Les années sont passées, la famille s’est agrandie, sur une autre terre, dans un autre pays, pour une nouvelle histoire familiale. Cinq enfants et dix petits-enfants composent aujourd’hui le clan familial. La pauvreté a longtemps subsisté, mais elle fut socialement et financièrement moins précaire. Nous avons grandi, éclairés par cette culture française, mais à l’ombre d’une culture italienne, car par-dessus tout il fallait montrer notre adaptation, s’intégrer ou plutôt faire « figure v de l’étranger assimilable » surtout ne pas parler le dialecte italien, oublier donc la langue d’origine et seulement l’écouter quand nos parents l’utilisaient entre eux, réussir nos études et avoir un « bon travail »… mes parents devaient prouver que leur venue en France n’était pas vaine.
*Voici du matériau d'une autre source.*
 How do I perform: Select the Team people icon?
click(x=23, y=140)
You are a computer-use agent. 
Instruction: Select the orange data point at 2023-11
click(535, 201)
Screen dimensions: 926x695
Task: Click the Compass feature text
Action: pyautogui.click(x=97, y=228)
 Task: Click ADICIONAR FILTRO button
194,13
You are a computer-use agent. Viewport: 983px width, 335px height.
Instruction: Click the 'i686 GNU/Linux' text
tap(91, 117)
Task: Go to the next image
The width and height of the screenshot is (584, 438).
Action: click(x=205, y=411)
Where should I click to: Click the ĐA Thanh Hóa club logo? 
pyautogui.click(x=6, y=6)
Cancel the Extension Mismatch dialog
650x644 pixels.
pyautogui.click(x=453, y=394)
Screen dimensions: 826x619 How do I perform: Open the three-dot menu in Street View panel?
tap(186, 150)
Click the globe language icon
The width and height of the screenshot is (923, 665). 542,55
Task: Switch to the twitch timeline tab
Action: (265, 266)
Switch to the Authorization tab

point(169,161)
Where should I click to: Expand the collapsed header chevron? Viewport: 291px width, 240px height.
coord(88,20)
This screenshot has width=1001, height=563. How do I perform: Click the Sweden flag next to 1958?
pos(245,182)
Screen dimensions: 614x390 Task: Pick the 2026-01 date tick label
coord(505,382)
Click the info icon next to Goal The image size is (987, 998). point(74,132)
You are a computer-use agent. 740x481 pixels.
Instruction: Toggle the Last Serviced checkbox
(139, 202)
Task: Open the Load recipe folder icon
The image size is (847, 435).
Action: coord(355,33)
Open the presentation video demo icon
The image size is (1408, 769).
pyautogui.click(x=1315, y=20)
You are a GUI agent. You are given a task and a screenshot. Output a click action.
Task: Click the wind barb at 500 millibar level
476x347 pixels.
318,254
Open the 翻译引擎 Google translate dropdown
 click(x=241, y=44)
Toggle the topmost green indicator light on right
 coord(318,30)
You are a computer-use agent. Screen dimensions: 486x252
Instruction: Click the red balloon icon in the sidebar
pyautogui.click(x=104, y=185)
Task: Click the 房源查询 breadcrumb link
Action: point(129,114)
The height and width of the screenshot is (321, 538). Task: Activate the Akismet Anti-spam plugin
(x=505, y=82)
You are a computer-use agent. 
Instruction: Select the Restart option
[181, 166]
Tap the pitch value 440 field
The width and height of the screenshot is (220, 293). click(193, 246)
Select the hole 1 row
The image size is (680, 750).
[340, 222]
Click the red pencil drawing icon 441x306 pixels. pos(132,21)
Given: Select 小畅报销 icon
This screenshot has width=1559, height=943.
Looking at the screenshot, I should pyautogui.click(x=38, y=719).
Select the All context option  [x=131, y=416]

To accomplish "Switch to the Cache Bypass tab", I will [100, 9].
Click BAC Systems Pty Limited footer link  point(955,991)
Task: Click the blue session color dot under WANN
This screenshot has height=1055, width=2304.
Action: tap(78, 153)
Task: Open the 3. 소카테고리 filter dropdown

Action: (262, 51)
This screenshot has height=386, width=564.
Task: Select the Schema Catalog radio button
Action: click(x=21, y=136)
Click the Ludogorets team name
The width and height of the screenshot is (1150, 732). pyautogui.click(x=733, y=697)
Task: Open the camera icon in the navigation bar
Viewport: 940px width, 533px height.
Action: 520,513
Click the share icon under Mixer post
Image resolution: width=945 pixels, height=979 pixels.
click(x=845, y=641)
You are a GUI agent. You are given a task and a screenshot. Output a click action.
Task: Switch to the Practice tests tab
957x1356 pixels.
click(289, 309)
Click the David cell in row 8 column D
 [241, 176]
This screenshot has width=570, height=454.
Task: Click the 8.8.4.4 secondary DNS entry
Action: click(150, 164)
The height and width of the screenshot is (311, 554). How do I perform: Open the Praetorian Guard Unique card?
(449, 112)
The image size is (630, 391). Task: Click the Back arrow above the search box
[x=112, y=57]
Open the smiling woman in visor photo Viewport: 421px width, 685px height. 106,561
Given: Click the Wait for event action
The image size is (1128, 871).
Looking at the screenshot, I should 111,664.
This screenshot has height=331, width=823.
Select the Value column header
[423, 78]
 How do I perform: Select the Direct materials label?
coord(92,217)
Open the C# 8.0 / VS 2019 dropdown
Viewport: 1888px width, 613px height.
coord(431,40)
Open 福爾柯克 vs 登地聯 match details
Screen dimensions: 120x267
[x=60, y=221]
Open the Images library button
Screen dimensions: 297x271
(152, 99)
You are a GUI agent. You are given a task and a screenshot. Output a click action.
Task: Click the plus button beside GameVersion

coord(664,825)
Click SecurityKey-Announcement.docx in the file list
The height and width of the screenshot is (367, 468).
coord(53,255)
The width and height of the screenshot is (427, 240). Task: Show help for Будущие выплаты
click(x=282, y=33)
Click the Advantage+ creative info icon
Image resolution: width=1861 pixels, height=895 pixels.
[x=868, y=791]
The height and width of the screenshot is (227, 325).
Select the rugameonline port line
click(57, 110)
Donc, pas de cesse dans la lutte acharnée à trouver une place au soleil dans ce petit coin de Touraine. C’est ainsi qu’ils ont construit leur maison ou plutôt rénové une très vieille maison dans une bourgade nommée Monnaie, loin des leurs et de toute communauté vi italienne . Nous retrouvons ici, un des éléments de l’universalité du phénomène migratoire, lorsqu’il y a une immigration dite « de travail », à savoir la construction d’une maison, l’investissement dans le pays d’origine (mes parents au moment de la retraite de mon père avaient acheté une maison dans leur village d’origine…) pour prouver que leur immigration n’a pas été vaine!...
Aujourd’hui chacun de nous, enfants de cette seconde génération, sommes et continuons à être « accompagnés » dans nos vies par deux cultures. La culture française domine, mais l’autre est là, bien lovée en nous et prête à ressurgir involontairement ou volontairement.